# Short exercise
From the records below, extract every line that contains the word "what" and reproduce each such line in full.
━━━ Input records ━━━
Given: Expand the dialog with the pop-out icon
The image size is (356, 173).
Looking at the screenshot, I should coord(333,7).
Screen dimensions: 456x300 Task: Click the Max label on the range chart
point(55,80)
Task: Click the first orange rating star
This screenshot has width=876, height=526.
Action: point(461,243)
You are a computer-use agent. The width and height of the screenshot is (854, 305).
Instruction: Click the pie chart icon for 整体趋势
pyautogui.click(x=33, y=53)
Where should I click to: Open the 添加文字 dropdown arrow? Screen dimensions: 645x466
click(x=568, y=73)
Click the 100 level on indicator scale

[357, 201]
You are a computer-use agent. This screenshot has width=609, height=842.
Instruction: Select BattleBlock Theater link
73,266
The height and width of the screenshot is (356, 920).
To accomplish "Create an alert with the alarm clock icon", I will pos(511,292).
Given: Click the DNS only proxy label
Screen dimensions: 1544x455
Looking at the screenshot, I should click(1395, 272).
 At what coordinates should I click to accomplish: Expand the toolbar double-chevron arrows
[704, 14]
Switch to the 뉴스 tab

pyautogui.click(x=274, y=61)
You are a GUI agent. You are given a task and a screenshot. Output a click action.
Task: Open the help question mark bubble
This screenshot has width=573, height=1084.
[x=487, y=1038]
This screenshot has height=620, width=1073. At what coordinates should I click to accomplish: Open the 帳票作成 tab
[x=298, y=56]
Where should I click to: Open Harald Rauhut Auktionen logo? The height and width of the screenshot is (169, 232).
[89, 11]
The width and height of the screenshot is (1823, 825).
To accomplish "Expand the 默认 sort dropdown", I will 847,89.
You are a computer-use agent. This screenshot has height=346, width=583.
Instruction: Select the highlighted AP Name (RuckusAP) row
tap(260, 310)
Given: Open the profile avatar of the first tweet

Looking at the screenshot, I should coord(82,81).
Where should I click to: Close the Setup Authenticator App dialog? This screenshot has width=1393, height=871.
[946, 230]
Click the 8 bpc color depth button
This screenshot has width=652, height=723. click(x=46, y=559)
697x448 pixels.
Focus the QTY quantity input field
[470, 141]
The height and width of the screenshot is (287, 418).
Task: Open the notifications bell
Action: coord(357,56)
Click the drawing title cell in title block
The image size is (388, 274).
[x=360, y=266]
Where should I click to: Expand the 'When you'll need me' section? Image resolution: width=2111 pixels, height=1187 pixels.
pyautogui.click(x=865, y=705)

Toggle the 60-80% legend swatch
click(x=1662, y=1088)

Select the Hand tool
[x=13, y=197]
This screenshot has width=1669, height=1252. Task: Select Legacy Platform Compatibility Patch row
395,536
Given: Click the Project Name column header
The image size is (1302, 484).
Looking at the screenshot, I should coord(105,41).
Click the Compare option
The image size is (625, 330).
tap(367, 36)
━━━
# Exercise answer
 At what coordinates should I click to accomplish: Expand the toolbar double-chevron arrows
This screenshot has height=620, width=1073. At what coordinates should I click to accomplish: Open the 帳票作成 tab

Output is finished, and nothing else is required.